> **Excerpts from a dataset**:
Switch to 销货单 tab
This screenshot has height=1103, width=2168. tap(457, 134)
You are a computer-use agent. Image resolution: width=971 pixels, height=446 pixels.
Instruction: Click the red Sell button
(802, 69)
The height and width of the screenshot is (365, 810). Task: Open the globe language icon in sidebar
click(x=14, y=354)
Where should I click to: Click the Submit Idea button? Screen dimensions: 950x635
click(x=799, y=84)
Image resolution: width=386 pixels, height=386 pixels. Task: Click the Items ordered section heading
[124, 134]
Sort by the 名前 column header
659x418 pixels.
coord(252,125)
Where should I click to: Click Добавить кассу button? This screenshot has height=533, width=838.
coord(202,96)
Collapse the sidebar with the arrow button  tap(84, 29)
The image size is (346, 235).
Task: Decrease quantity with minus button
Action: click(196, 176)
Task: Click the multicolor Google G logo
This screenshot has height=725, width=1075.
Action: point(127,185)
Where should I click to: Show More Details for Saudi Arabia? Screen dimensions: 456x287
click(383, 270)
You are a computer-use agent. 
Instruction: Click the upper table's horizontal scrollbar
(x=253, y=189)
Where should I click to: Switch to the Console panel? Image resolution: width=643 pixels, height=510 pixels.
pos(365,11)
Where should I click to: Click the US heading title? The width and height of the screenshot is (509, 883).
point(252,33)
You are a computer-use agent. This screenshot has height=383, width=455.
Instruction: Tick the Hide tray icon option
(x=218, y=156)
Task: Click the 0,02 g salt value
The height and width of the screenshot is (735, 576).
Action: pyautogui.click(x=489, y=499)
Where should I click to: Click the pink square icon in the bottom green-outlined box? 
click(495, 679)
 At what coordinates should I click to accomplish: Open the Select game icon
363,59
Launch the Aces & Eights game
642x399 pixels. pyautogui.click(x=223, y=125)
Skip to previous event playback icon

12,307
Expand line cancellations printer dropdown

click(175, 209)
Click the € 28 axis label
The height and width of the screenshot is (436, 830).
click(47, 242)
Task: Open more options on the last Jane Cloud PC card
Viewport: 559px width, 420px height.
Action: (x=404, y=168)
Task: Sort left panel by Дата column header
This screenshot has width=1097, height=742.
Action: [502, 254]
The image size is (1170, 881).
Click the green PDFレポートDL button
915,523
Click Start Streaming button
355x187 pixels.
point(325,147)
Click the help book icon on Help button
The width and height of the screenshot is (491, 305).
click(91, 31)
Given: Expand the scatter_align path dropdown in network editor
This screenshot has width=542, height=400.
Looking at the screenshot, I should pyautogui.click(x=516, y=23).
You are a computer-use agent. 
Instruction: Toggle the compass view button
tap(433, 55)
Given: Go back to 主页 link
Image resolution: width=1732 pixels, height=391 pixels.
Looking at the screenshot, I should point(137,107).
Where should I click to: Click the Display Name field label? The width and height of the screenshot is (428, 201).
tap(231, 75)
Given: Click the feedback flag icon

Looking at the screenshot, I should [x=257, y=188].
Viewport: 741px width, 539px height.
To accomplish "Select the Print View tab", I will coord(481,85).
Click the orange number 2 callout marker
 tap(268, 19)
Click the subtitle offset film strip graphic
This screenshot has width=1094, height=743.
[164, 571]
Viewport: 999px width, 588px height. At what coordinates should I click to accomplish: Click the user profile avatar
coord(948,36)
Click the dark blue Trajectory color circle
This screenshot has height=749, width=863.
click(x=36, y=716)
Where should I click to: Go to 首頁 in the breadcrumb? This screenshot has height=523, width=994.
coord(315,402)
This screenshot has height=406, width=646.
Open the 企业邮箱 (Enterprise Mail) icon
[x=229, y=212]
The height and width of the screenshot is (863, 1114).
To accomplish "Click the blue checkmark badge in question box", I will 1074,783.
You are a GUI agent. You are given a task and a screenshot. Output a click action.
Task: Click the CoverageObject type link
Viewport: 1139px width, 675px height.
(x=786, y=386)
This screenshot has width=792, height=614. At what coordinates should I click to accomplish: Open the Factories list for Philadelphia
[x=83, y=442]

> **Your task**: When you reach the end of the data, retype all of it exactly.

> **Response**:
Switch to 销货单 tab
This screenshot has height=1103, width=2168. tap(457, 134)
You are a computer-use agent. Image resolution: width=971 pixels, height=446 pixels.
Instruction: Click the red Sell button
(802, 69)
The height and width of the screenshot is (365, 810). Task: Open the globe language icon in sidebar
click(x=14, y=354)
Where should I click to: Click the Submit Idea button? Screen dimensions: 950x635
click(x=799, y=84)
Image resolution: width=386 pixels, height=386 pixels. Task: Click the Items ordered section heading
[124, 134]
Sort by the 名前 column header
659x418 pixels.
coord(252,125)
Where should I click to: Click Добавить кассу button? This screenshot has height=533, width=838.
coord(202,96)
Collapse the sidebar with the arrow button  tap(84, 29)
The image size is (346, 235).
Task: Decrease quantity with minus button
Action: click(196, 176)
Task: Click the multicolor Google G logo
This screenshot has height=725, width=1075.
Action: point(127,185)
Where should I click to: Show More Details for Saudi Arabia? Screen dimensions: 456x287
click(383, 270)
You are a computer-use agent. 
Instruction: Click the upper table's horizontal scrollbar
(x=253, y=189)
Where should I click to: Switch to the Console panel? Image resolution: width=643 pixels, height=510 pixels.
pos(365,11)
Where should I click to: Click the US heading title? The width and height of the screenshot is (509, 883).
point(252,33)
You are a computer-use agent. This screenshot has height=383, width=455.
Instruction: Tick the Hide tray icon option
(x=218, y=156)
Task: Click the 0,02 g salt value
The height and width of the screenshot is (735, 576).
Action: pyautogui.click(x=489, y=499)
Where should I click to: Click the pink square icon in the bottom green-outlined box? 
click(495, 679)
 At what coordinates should I click to accomplish: Open the Select game icon
363,59
Launch the Aces & Eights game
642x399 pixels. pyautogui.click(x=223, y=125)
Skip to previous event playback icon

12,307
Expand line cancellations printer dropdown

click(175, 209)
Click the € 28 axis label
The height and width of the screenshot is (436, 830).
click(47, 242)
Task: Open more options on the last Jane Cloud PC card
Viewport: 559px width, 420px height.
Action: (x=404, y=168)
Task: Sort left panel by Дата column header
This screenshot has width=1097, height=742.
Action: [502, 254]
The image size is (1170, 881).
Click the green PDFレポートDL button
915,523
Click Start Streaming button
355x187 pixels.
point(325,147)
Click the help book icon on Help button
The width and height of the screenshot is (491, 305).
click(91, 31)
Given: Expand the scatter_align path dropdown in network editor
This screenshot has width=542, height=400.
Looking at the screenshot, I should pyautogui.click(x=516, y=23).
You are a computer-use agent. 
Instruction: Toggle the compass view button
tap(433, 55)
Given: Go back to 主页 link
Image resolution: width=1732 pixels, height=391 pixels.
Looking at the screenshot, I should point(137,107).
Where should I click to: Click the Display Name field label? The width and height of the screenshot is (428, 201).
tap(231, 75)
Given: Click the feedback flag icon

Looking at the screenshot, I should [x=257, y=188].
Viewport: 741px width, 539px height.
To accomplish "Select the Print View tab", I will coord(481,85).
Click the orange number 2 callout marker
 tap(268, 19)
Click the subtitle offset film strip graphic
This screenshot has width=1094, height=743.
[164, 571]
Viewport: 999px width, 588px height. At what coordinates should I click to accomplish: Click the user profile avatar
coord(948,36)
Click the dark blue Trajectory color circle
This screenshot has height=749, width=863.
click(x=36, y=716)
Where should I click to: Go to 首頁 in the breadcrumb? This screenshot has height=523, width=994.
coord(315,402)
This screenshot has height=406, width=646.
Open the 企业邮箱 (Enterprise Mail) icon
[x=229, y=212]
The height and width of the screenshot is (863, 1114).
To accomplish "Click the blue checkmark badge in question box", I will 1074,783.
You are a GUI agent. You are given a task and a screenshot. Output a click action.
Task: Click the CoverageObject type link
Viewport: 1139px width, 675px height.
(x=786, y=386)
This screenshot has width=792, height=614. At what coordinates should I click to accomplish: Open the Factories list for Philadelphia
[x=83, y=442]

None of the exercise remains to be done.